LETTRE OUVERTE - Pour une « conférence nationale tripartite patronat-syndicats-gouvernement.

La méthode Macron-Borne en matière de salaires ? Une inertie autoritaire. Chacun voyait bien, au printemps dernier, que le paysage social changeait radicalement.

Pour la première fois depuis au moins quarante ans, l’inflation revenait en force, amputant de plusieurs points le pouvoir d’achat des salariés français qui forment la grande majorité de la population. Le salaire réel progressait jusque-là péniblement de 1 % par an en moyenne ; en un an, à cause de l’inflation liée à la guerre en Ukraine qui a entraîné une augmentation du coût de l’énergie et de certaines matières premières, il aurait reculé de sept années si rien n’avait été fait.

Plutôt que d’affronter l’obstacle avec une vision d’ensemble, le gouvernement a laissé le patronat négocier dans certains secteurs uniquement, tout en prodiguant des encouragements verbaux à la hausse des salaires. Puis, voyant que la réaction sociale risquait de contrecarrer son attentisme, notamment dans les raffineries, il a raidi son attitude et recouru à la réquisition. Inertie autoritaire…

Il y a pourtant une autre voie, plus sociale, plus démocratique, plus rationnelle : celle de la social-démocratie contemporaine. Plutôt que de jouer le laisser-faire salarial, en vertu d’un libéralisme qui reste la boussole de la macronie, il faut marquer solennellement l’entrée dans une nouvelle ère en convoquant une conférence nationale tripartite – patronat-syndicats-gouvernement - pour définir une ligne d’action commune face à l’inflation et tâcher de répondre aux questions qui se posent désormais.

Il faut marquer solennellement l’entrée dans une nouvelle ère en convoquant une conférence nationale tripartite.

Par quel moyen compenser les pertes de pouvoir d’achat ? Comment limiter les disparités entre grands groupes prospères qui sont en mesure de redistribuer à leurs salariés tout en stabilisant leurs prix et en supportant les hausses de taux d’intérêt et PME qui le sont nettement moins ? Faut-il instaurer, ou non, une forme d’échelle mobile des salaires, plus juste socialement mais qui risque de déclencher une spirale inflationniste, les hausses de salaires étant répercutées dans les prix et ainsi de suite ? Faut-il adopter une politique monétaire restrictive pour calmer la hausse des prix comme vient de le faire la Banque centrale européenne en augmentant de 1,25 % ses taux directeurs, au risque de provoquer une récession et une hausse brutale du chômage alors que l’inflation a une origine exogène à notre économie (guerre en Ukraine) ? Etc.

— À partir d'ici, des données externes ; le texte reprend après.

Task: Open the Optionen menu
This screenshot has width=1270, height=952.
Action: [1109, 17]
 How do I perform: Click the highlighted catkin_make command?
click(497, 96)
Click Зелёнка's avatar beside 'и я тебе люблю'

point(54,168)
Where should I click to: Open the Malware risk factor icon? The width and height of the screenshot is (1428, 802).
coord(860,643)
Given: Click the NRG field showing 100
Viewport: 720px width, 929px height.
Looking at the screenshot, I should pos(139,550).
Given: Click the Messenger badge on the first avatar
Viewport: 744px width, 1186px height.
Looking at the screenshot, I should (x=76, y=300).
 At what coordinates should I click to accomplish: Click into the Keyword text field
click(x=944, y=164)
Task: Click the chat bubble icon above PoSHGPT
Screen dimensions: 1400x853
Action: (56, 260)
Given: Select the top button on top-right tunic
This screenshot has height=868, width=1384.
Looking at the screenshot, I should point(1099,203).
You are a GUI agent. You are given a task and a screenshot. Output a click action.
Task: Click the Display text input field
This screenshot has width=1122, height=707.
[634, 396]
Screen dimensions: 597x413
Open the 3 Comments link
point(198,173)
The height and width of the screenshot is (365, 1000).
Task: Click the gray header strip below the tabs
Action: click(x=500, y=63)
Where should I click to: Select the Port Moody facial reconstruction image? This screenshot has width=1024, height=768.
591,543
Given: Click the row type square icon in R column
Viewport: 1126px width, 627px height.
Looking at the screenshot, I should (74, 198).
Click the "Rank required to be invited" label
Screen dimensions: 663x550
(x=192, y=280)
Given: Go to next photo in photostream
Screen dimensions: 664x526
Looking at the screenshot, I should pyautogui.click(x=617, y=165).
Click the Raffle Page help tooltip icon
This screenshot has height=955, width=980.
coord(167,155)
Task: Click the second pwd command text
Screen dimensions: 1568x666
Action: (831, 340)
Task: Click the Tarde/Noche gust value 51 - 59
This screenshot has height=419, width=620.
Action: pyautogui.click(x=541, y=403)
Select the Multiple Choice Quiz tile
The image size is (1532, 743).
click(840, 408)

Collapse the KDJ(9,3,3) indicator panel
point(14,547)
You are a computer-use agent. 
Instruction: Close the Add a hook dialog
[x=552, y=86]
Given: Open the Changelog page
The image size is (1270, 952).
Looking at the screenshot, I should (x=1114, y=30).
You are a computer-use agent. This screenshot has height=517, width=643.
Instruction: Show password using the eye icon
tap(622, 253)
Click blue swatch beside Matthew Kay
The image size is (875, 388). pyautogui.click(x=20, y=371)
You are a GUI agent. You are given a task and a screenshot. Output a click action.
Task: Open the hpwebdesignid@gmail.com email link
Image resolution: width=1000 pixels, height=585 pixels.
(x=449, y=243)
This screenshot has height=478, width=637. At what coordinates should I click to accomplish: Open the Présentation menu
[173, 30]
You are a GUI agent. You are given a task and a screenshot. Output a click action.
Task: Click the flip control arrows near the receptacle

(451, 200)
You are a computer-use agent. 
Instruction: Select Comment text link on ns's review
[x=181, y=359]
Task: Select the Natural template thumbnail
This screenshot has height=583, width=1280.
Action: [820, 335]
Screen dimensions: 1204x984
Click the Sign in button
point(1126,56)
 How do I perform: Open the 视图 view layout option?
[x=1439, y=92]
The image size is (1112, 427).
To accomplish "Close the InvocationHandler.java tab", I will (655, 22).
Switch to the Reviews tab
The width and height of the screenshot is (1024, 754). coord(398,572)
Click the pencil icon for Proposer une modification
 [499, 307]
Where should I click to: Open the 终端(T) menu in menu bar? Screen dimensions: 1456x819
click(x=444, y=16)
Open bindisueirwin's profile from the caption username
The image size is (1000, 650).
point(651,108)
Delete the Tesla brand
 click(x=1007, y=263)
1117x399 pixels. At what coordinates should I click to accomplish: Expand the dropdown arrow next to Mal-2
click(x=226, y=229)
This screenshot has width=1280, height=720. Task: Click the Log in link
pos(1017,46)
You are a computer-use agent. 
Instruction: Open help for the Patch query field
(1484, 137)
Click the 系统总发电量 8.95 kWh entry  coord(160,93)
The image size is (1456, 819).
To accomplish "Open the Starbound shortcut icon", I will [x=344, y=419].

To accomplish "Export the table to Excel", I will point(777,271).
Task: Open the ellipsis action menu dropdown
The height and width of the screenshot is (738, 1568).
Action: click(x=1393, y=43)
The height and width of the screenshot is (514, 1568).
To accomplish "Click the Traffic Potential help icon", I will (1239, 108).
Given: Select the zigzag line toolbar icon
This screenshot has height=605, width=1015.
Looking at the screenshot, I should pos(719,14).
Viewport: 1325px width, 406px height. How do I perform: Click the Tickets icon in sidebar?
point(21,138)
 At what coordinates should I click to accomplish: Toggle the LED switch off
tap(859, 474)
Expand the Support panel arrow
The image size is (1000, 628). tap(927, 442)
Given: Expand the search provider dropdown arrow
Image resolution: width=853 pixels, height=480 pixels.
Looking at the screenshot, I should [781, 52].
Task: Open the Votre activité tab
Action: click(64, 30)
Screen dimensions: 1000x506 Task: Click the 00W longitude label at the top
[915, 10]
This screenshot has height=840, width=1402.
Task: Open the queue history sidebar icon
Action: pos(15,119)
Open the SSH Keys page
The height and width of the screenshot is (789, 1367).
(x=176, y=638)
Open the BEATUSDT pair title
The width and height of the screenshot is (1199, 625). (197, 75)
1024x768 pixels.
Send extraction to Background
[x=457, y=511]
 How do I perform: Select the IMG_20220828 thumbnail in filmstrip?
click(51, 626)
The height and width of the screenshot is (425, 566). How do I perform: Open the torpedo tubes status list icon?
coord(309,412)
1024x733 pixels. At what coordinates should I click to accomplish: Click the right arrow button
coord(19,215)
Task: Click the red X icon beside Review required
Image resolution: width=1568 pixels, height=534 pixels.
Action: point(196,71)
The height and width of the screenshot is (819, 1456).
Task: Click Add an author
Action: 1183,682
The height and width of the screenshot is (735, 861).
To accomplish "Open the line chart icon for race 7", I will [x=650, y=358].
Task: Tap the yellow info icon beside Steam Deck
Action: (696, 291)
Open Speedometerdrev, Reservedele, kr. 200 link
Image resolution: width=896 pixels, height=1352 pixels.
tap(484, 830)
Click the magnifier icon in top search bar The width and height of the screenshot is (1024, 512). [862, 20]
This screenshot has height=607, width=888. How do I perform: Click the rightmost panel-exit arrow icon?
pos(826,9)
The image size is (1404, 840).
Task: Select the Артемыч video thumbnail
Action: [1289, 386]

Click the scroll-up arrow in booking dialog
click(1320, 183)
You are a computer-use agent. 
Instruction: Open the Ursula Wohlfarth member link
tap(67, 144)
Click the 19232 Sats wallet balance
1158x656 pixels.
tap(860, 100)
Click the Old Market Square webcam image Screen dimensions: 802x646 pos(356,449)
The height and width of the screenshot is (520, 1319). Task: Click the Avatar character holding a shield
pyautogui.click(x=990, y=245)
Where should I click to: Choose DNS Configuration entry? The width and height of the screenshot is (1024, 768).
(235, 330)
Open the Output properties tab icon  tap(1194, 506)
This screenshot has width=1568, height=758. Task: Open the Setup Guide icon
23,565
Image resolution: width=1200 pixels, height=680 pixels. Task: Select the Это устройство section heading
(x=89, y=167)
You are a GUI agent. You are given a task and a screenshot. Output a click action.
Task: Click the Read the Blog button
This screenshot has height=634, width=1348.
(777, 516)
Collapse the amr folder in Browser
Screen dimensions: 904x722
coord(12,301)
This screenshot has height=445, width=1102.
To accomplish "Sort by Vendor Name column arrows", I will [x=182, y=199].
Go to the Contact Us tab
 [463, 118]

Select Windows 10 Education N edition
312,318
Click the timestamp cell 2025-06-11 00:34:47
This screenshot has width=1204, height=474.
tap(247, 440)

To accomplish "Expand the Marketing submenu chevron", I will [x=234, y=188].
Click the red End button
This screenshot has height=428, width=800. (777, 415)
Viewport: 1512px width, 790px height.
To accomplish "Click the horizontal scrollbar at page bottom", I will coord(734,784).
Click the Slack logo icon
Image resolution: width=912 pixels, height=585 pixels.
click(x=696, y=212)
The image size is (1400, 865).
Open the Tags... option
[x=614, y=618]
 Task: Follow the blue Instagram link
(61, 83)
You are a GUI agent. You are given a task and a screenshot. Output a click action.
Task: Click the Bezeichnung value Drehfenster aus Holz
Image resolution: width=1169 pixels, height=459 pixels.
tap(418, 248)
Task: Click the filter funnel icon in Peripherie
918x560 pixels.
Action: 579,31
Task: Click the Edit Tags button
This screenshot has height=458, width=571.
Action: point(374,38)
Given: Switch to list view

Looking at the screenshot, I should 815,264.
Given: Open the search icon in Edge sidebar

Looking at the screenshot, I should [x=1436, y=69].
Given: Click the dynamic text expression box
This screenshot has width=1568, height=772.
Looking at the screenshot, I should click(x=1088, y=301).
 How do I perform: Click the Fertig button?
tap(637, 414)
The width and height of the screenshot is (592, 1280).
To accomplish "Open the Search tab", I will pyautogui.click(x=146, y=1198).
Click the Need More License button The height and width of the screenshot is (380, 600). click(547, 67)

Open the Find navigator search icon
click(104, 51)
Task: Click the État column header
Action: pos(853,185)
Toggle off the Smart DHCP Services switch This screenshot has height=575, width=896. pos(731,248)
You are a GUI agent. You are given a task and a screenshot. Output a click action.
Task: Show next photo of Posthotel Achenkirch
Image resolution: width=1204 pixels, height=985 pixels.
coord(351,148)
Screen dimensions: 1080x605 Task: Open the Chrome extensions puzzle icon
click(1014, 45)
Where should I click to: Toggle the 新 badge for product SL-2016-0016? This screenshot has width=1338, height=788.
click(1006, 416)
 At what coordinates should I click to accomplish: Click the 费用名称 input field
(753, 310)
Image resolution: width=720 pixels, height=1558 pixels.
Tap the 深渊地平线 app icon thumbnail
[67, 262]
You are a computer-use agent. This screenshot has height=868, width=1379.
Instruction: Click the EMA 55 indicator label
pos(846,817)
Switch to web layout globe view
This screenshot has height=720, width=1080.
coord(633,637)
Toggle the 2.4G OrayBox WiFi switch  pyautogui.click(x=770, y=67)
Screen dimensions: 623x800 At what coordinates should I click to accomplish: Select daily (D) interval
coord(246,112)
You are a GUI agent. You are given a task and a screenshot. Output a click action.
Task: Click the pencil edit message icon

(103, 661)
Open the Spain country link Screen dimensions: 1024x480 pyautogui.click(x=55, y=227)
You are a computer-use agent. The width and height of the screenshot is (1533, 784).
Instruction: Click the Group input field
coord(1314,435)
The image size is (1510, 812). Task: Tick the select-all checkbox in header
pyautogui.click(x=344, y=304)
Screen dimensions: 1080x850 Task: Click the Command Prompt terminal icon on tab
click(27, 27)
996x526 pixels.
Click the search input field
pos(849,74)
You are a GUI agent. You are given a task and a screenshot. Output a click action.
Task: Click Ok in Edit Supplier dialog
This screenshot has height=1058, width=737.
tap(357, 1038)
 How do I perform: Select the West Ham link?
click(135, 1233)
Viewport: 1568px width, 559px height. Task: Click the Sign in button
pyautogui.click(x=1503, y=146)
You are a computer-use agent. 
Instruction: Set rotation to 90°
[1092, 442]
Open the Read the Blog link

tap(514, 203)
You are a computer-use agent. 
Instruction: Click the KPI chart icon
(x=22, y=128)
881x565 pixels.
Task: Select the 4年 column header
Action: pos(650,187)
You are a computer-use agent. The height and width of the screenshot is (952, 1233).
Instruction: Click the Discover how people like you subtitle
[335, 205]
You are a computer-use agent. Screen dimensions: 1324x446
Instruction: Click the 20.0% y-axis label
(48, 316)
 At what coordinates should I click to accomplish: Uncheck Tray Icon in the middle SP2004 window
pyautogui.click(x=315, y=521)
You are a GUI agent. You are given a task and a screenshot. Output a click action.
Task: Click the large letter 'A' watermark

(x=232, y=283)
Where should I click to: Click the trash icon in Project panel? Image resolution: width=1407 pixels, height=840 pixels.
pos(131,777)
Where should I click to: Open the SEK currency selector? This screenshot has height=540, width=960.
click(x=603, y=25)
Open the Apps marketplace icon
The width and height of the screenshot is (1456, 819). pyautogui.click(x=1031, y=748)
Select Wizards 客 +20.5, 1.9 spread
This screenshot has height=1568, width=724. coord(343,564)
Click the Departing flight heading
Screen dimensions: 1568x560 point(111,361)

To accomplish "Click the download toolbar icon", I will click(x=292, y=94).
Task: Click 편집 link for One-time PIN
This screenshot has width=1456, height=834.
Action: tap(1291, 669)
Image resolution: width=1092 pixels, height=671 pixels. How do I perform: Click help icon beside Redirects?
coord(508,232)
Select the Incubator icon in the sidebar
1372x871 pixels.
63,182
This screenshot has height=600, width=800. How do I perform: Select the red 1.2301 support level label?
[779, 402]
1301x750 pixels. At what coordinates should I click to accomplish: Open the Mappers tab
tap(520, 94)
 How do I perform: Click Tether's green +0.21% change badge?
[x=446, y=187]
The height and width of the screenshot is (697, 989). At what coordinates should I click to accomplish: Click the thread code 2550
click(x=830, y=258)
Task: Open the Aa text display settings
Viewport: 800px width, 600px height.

Dans cette discussion, l’État doit indiquer sa stratégie propre, en précisant l’évolution qu’il compte imprimer à la rémunération de ses propres agents, en un mot, montrer l’exemple. Cette conférence nationale offre l’occasion d’un exercice de lucidité collective et de consultation démocratique des « corps intermédiaires », bien plus concret que le vaste et fumeux « grand débat » organisé à la suite du mouvement des gilets jaunes.

L’État doit indiquer sa stratégie propre, en un mot, montrer l’exemple.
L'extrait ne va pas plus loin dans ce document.